Copies of IPR disclosures made to the IETF Secretariat and any assurances of licenses to be made available, or the result of an attempt made to obtain a general license or permission for the use of such proprietary rights by implementers or users of this specification can be obtained from the IETF on-line IPR repository at http://www.ietf.org/ipr.
IPRの開示のコピーが利用できるようにIETF事務局とライセンスの保証に行われた、または本仕様の実装者または利用者がそのような所有権の使用のための一般的なライセンスまたは許可を取得するために作られた試みの結果を得ることができますhttp://www.ietf.org/iprのIETFのオンラインIPRリポジトリから。

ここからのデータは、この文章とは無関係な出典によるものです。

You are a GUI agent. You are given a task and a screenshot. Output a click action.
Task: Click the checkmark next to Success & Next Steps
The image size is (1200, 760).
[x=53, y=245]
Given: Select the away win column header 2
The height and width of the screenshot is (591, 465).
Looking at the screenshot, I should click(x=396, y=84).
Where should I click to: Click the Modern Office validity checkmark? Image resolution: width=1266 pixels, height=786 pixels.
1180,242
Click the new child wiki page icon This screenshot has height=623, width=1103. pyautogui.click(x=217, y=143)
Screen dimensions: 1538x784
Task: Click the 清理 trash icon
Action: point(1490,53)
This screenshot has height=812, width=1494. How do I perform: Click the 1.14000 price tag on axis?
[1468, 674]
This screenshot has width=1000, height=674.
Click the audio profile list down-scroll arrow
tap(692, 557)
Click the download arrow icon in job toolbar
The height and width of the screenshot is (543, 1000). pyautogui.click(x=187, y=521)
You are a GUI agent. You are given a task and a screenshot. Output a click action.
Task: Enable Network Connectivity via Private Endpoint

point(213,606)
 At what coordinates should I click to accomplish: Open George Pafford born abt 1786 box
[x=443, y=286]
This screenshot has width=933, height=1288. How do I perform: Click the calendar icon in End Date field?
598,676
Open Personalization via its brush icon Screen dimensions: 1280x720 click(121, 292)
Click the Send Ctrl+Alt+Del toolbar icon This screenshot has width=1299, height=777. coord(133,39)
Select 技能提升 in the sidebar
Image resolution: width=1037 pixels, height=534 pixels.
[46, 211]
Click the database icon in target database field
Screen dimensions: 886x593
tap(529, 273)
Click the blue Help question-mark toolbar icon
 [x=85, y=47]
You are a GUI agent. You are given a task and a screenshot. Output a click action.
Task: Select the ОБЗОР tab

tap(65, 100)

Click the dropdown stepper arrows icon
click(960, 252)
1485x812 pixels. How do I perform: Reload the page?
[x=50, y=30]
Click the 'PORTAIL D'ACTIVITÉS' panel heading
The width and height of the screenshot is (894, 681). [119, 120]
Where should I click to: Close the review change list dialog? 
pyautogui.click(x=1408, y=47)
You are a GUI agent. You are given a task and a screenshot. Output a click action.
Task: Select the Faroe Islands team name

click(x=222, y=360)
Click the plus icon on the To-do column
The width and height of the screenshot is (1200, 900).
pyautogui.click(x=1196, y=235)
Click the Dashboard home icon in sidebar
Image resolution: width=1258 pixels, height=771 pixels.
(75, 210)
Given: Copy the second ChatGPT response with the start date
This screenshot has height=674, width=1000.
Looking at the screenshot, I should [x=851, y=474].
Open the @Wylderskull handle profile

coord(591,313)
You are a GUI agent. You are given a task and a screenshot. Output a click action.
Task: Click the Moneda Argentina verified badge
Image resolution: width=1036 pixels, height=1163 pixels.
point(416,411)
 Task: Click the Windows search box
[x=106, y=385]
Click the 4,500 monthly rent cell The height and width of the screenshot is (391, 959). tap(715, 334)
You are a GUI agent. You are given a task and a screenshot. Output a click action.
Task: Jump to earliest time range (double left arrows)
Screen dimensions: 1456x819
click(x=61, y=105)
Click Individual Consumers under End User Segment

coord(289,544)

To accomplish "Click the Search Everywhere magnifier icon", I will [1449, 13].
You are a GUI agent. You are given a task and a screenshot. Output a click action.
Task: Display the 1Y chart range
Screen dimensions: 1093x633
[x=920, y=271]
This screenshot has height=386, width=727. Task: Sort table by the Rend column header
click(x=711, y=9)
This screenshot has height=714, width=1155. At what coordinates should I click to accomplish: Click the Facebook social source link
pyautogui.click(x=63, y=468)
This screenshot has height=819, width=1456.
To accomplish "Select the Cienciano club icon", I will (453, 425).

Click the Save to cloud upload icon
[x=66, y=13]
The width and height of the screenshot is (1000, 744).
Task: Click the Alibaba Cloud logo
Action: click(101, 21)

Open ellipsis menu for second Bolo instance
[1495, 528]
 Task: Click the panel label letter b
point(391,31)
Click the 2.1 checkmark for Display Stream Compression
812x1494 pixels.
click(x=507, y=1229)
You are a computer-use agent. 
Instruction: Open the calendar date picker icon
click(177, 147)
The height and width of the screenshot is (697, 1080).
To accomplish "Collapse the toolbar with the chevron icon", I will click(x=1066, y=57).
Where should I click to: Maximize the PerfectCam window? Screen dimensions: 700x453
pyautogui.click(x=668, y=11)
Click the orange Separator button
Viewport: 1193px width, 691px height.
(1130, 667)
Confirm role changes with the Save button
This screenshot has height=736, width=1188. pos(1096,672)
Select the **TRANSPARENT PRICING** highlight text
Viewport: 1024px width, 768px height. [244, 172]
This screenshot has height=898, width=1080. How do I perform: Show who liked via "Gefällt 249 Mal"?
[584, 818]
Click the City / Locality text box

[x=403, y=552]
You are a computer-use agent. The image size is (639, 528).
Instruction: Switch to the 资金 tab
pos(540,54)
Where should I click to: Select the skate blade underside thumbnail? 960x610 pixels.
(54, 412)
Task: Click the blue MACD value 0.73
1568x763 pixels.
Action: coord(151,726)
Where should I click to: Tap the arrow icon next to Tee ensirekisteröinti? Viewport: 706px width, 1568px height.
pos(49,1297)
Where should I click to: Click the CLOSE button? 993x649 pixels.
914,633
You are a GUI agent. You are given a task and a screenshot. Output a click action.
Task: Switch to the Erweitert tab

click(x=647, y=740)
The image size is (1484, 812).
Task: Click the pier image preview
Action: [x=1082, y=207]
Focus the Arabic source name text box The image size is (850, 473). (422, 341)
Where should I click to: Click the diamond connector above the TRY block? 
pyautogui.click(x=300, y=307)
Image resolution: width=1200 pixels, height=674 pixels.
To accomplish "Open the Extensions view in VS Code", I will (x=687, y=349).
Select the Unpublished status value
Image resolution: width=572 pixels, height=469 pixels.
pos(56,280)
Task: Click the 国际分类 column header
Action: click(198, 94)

The IETF invites any interested party to bring to its attention any copyrights, patents or patent applications, or other proprietary rights that may cover technology that may be required to implement this standard. Please address the information to the IETF at ietf-ipr@ietf.org.
IETFは、その注意にこの標準を実装するために必要とされる技術をカバーすることができる任意の著作権、特許または特許出願、またはその他の所有権を持ってすべての利害関係者を招待します。 ietf-ipr@ietf.orgのIETFに情報を記述してください。
Acknowledgement
謝辞
Funding for the RFC Editor function is currently provided by the Internet Society.
RFC Editor機能のための基金は現在、インターネット協会によって提供されます。